The University of Pennsylvania School of Veterinary Medicine’s Ryan Hospital is once again participating in the National Service Dog Eye Exam sponsored by the American College of Veterinary Ophthalmologists (ACVO) and Merial.
During the week of May 14 – 18, Penn Vet’s Dr. Gustavo Aguirre, professor of ophthalmology; Dr. William Crumley, staff ophthalmologist; and Dr. Stephen Gross, staff ophthalmologist, will be participating as part of the 190 ACVO board-certified ophthalmologists conducting the eye examinations.
The ACVO/Merial National Service Dog Eye Exam is a philanthropic effort generously provided to the public by the board certified Diplomates of the American College of Veterinary Ophthalmologists who donate their time and services to provide free screening ocular exams to qualified service animals.
These exams are free to registered service dogs across the United States and Canada. Through these efforts service dog health can be improved and potential disease averted, serving those dogs who dedicate their lives to serving us.
How to Make an Appointment
To qualify, animals must be “active working animals” that were certified by a formal training program or organization or currently enrolled in a formal training program. The certifying organization could be national, regional or local in nature.

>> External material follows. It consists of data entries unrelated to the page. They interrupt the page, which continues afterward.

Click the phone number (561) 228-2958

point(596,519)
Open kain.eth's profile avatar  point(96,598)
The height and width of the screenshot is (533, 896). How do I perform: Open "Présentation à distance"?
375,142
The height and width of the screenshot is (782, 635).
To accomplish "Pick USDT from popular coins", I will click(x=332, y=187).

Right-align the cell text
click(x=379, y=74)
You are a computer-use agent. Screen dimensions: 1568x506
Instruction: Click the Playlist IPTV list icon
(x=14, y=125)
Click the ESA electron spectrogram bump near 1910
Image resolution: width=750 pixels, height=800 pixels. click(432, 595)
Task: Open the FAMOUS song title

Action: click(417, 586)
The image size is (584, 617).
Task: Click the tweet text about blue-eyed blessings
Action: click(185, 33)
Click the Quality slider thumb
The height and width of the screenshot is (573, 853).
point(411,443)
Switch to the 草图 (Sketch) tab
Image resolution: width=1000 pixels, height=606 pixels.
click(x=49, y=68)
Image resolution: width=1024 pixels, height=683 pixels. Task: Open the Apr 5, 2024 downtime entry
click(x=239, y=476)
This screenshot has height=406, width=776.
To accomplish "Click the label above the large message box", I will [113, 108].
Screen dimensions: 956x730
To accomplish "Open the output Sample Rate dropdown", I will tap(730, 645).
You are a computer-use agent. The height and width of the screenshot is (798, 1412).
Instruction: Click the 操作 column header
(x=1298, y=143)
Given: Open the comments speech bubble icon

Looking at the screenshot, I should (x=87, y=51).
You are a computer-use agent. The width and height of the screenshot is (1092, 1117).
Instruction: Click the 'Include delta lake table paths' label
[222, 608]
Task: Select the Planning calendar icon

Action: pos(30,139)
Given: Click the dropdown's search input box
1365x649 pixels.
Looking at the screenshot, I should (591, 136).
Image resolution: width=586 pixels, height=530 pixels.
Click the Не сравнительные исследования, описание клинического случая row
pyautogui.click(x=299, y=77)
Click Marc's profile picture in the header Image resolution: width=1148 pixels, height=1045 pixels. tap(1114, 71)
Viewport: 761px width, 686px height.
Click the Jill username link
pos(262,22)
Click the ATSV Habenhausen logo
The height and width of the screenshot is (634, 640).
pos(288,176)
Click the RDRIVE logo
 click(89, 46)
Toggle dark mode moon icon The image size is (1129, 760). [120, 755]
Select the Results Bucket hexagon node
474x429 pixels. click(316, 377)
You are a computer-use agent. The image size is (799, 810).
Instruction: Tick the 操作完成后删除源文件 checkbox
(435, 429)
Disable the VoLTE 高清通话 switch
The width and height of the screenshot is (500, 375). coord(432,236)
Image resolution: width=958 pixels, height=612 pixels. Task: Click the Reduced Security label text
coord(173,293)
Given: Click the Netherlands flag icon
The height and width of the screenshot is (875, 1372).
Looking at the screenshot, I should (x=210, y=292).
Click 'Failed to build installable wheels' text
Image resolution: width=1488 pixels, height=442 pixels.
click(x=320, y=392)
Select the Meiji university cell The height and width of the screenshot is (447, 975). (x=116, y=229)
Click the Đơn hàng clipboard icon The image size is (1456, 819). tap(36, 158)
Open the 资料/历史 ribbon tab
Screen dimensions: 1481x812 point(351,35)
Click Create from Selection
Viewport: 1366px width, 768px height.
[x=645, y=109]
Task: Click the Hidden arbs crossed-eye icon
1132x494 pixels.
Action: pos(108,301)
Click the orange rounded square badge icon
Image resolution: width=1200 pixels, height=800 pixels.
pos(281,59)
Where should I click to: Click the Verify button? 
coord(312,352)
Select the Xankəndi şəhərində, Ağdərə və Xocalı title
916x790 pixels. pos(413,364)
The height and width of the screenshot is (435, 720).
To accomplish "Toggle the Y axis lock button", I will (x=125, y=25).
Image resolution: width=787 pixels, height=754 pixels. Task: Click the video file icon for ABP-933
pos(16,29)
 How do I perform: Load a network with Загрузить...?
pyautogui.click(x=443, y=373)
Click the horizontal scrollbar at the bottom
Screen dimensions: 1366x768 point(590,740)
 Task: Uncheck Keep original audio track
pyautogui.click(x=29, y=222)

1. Owners/agents for the animal(s) must FIRST register the animal via an online registration form at www.ACVOeyeexam.org. Registration ends April 30th.
2. Once registered online, the owner/agent will receive a registration number and will be allowed access to a list of participating ophthalmologists in their area.
3. Owner/agent may then contact Ryan Hospital’s appointment desk (215.746.8387) to schedule an appointment.
Appointments will take place between May 14 – 18 at Penn Vet and throughout the month of May at other participating locations. Appointments are filled on a first-come, first-served basis.
What Veterinary Ophthalmologists Look for During the Exam
During the complete ocular exam, the veterinary specialists look for problems including: redness, squinting, cloudy corneas, retinal disease, early cataracts and other serious abnormalities. Early detection and treatment are vital to these working animals.